In [1]:
import numpy as np
import random

class MovieRecommenderKArmBandit:
    def __init__(self, num_movies, epsilon=0.1):
        self.num_movies = num_movies  # Total number of movies (arms)
        self.epsilon = epsilon        # Exploration rate
        self.movie_rewards = np.zeros(num_movies)  # Sum of rewards per movie
        self.movie_counts = np.zeros(num_movies)   # Count of selections per movie

    def recommend_movie(self):
        # Epsilon-greedy strategy
        if random.random() < self.epsilon:
            # Explore: Select a random movie
            movie_id = random.randint(0, self.num_movies - 1)
        else:
            # Exploit: Select movie with highest average reward
            average_rewards = self.movie_rewards / (self.movie_counts + 1e-5)  # Avoid division by zero
            movie_id = np.argmax(average_rewards)
        return movie_id

    def update_feedback(self, movie_id, reward):
        # Update reward sum and count for the selected movie
        self.movie_rewards[movie_id] += reward
        self.movie_counts[movie_id] += 1

    def print_recommendation_stats(self):
        # Print average reward for each movie
        average_rewards = self.movie_rewards / (self.movie_counts + 1e-5)
        for i in range(self.num_movies):
            print(f"Movie {i}: Average Reward = {average_rewards[i]:.2f}, Counts = {int(self.movie_counts[i])}")

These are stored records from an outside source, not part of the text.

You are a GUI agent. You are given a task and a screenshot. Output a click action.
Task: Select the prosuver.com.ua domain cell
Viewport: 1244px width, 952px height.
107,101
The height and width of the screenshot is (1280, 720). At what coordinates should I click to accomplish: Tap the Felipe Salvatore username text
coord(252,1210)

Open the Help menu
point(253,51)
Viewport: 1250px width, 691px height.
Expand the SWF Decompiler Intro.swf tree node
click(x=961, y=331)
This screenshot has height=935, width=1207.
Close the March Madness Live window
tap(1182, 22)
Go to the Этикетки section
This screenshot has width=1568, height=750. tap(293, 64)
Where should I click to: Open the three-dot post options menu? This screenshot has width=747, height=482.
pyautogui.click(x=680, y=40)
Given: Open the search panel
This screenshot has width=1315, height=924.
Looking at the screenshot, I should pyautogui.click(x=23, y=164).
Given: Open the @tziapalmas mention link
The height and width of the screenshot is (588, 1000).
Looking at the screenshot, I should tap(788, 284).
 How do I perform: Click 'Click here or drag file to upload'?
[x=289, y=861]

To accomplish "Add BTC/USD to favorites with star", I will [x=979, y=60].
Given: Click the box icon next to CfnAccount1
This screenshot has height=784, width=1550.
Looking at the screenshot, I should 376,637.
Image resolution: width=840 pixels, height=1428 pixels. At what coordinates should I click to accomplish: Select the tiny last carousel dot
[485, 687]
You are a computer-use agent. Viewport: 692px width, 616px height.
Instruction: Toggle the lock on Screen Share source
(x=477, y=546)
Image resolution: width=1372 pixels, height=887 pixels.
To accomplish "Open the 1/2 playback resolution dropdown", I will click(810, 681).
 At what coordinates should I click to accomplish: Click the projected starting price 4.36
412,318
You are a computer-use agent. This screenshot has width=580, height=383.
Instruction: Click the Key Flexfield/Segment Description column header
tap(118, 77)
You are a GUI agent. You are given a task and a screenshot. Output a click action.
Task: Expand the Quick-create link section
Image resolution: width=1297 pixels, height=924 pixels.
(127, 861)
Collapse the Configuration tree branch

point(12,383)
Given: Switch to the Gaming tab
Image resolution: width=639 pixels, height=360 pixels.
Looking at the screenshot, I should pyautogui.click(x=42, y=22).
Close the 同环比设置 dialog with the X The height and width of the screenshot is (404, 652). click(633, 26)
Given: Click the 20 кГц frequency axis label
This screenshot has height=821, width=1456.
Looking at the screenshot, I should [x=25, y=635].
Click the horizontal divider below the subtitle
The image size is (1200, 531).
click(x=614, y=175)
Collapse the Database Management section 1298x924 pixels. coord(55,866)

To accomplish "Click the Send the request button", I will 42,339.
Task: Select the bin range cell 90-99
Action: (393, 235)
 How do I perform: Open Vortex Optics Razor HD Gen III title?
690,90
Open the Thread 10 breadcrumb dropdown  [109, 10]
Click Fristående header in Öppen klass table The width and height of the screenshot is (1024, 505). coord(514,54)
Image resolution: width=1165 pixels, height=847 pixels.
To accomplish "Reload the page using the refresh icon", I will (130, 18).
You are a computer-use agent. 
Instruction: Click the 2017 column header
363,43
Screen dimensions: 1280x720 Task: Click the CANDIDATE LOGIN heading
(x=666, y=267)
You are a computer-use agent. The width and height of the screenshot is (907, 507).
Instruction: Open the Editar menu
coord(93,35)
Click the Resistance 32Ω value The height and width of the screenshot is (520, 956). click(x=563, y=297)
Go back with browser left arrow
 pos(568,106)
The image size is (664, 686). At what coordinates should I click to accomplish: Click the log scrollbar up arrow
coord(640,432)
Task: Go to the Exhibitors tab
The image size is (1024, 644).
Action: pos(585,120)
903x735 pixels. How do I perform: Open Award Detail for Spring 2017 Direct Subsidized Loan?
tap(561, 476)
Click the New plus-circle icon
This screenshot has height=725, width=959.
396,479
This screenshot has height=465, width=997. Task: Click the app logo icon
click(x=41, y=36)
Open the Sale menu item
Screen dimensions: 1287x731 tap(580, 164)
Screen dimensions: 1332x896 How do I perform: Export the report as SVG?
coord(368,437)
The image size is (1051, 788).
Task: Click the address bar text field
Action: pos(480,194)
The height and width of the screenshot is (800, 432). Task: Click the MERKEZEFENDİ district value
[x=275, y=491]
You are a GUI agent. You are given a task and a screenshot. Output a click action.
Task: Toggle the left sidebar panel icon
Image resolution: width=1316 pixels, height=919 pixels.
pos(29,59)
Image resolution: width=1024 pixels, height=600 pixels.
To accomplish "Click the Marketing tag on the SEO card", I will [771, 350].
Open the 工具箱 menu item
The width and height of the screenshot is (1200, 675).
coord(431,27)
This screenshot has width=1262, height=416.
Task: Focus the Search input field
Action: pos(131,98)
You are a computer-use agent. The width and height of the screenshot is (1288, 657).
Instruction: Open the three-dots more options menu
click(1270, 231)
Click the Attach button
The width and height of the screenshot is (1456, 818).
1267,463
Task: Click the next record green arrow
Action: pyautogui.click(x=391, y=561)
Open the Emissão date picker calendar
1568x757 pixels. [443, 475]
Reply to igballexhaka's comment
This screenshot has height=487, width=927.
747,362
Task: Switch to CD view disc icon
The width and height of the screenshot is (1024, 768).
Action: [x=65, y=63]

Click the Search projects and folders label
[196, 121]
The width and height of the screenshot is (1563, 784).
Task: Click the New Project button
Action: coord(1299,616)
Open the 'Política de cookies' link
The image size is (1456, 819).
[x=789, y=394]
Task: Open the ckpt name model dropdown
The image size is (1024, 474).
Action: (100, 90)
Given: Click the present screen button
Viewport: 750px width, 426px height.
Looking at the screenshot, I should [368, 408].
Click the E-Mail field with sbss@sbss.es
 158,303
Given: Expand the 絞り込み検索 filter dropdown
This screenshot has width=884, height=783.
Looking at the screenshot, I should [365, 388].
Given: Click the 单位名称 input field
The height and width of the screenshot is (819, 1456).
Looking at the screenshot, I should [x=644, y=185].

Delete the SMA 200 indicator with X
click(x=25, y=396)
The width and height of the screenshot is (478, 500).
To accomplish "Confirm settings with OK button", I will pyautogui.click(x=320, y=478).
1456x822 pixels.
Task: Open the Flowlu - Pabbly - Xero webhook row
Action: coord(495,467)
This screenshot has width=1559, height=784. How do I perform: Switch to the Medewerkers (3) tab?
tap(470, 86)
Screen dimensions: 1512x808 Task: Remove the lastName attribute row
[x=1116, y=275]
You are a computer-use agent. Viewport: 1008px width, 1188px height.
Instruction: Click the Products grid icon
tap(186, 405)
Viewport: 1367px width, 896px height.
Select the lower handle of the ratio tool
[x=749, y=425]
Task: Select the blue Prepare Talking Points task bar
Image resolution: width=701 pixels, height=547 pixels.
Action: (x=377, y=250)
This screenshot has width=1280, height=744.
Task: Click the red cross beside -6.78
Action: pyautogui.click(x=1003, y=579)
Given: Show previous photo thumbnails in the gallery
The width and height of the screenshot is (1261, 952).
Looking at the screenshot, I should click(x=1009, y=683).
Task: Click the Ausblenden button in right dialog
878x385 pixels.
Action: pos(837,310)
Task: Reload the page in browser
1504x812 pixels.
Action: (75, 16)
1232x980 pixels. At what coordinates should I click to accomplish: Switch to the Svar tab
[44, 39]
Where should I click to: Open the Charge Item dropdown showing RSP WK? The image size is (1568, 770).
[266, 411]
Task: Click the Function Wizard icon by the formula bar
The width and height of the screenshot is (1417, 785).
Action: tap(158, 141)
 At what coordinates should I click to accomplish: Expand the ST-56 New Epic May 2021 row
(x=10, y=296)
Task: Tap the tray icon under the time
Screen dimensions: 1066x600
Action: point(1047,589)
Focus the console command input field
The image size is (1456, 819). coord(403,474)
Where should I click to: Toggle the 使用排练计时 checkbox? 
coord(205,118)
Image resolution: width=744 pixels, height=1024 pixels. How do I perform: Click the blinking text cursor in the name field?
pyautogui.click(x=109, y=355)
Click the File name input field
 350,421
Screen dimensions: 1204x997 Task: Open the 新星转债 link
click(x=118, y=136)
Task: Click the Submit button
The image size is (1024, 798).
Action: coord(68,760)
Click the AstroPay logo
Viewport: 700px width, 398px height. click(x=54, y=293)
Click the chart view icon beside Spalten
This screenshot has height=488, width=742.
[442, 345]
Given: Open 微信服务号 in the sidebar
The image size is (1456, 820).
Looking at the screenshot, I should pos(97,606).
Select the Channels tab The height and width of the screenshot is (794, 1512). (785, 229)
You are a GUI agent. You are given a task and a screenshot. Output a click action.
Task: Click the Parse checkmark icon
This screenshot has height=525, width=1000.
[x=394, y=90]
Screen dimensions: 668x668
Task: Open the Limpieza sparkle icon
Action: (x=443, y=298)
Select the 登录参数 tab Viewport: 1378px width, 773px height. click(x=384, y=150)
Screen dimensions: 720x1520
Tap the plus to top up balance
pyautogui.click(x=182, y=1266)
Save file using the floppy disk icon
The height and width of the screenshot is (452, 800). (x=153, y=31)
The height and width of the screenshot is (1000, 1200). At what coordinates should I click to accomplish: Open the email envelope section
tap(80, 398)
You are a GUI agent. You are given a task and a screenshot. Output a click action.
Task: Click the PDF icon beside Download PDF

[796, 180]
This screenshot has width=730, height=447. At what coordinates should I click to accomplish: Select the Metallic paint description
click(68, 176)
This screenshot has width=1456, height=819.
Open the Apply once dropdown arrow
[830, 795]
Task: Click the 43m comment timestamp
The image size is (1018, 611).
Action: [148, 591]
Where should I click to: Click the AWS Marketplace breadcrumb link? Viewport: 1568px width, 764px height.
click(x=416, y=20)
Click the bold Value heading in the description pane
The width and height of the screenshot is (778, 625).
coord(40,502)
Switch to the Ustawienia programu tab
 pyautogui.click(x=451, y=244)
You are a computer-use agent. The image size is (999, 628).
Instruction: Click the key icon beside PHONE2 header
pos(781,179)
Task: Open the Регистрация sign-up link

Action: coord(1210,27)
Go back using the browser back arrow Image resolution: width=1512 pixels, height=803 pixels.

# Simulate a recommendation environment
def simulate_movie_recommendation(recommender, num_rounds=1000):
    # Define a true probability of engagement for each movie (ground truth for the simulation)
    true_engagement_rates = np.random.rand(recommender.num_movies)
    print("True Engagement Rates for Movies:", true_engagement_rates)

    for _ in range(num_rounds):
        recommended_movie = recommender.recommend_movie()
        
        # Simulate user feedback based on true engagement rates
        reward = 1 if random.random() < true_engagement_rates[recommended_movie] else 0
        
        # Update the bandit with the observed reward
        recommender.update_feedback(recommended_movie, reward)

# Define the number of movies
num_movies = 10  

# Initialize the recommender system
recommender = MovieRecommenderKArmBandit(num_movies, epsilon=0.1)

# Run the simulation
simulate_movie_recommendation(recommender, num_rounds=1000)

# Print recommendation stats
print("\nRecommendation Statistics:")
recommender.print_recommendation_stats()


True Engagement Rates for Movies: [0.84158406 0.42403806 0.59145165 0.19289109 0.19929931 0.38544966
 0.06423425 0.29916287 0.90534737 0.28666259]

Recommendation Statistics:
Movie 0: Average Reward = 0.87, Counts = 158
Movie 1: Average Reward = 0.43, Counts = 7
Movie 2: Average Reward = 0.46, Counts = 13
Movie 3: Average Reward = 0.08, Counts = 12
Movie 4: Average Reward = 0.10, Counts = 10
Movie 5: Average Reward = 0.50, Counts = 8
Movie 6: Average Reward = 0.50, Counts = 4
Movie 7: Average Reward = 0.40, Counts = 5
Movie 8: Average Reward = 0.91, Counts = 772
Movie 9: Average Reward = 0.18, Counts = 11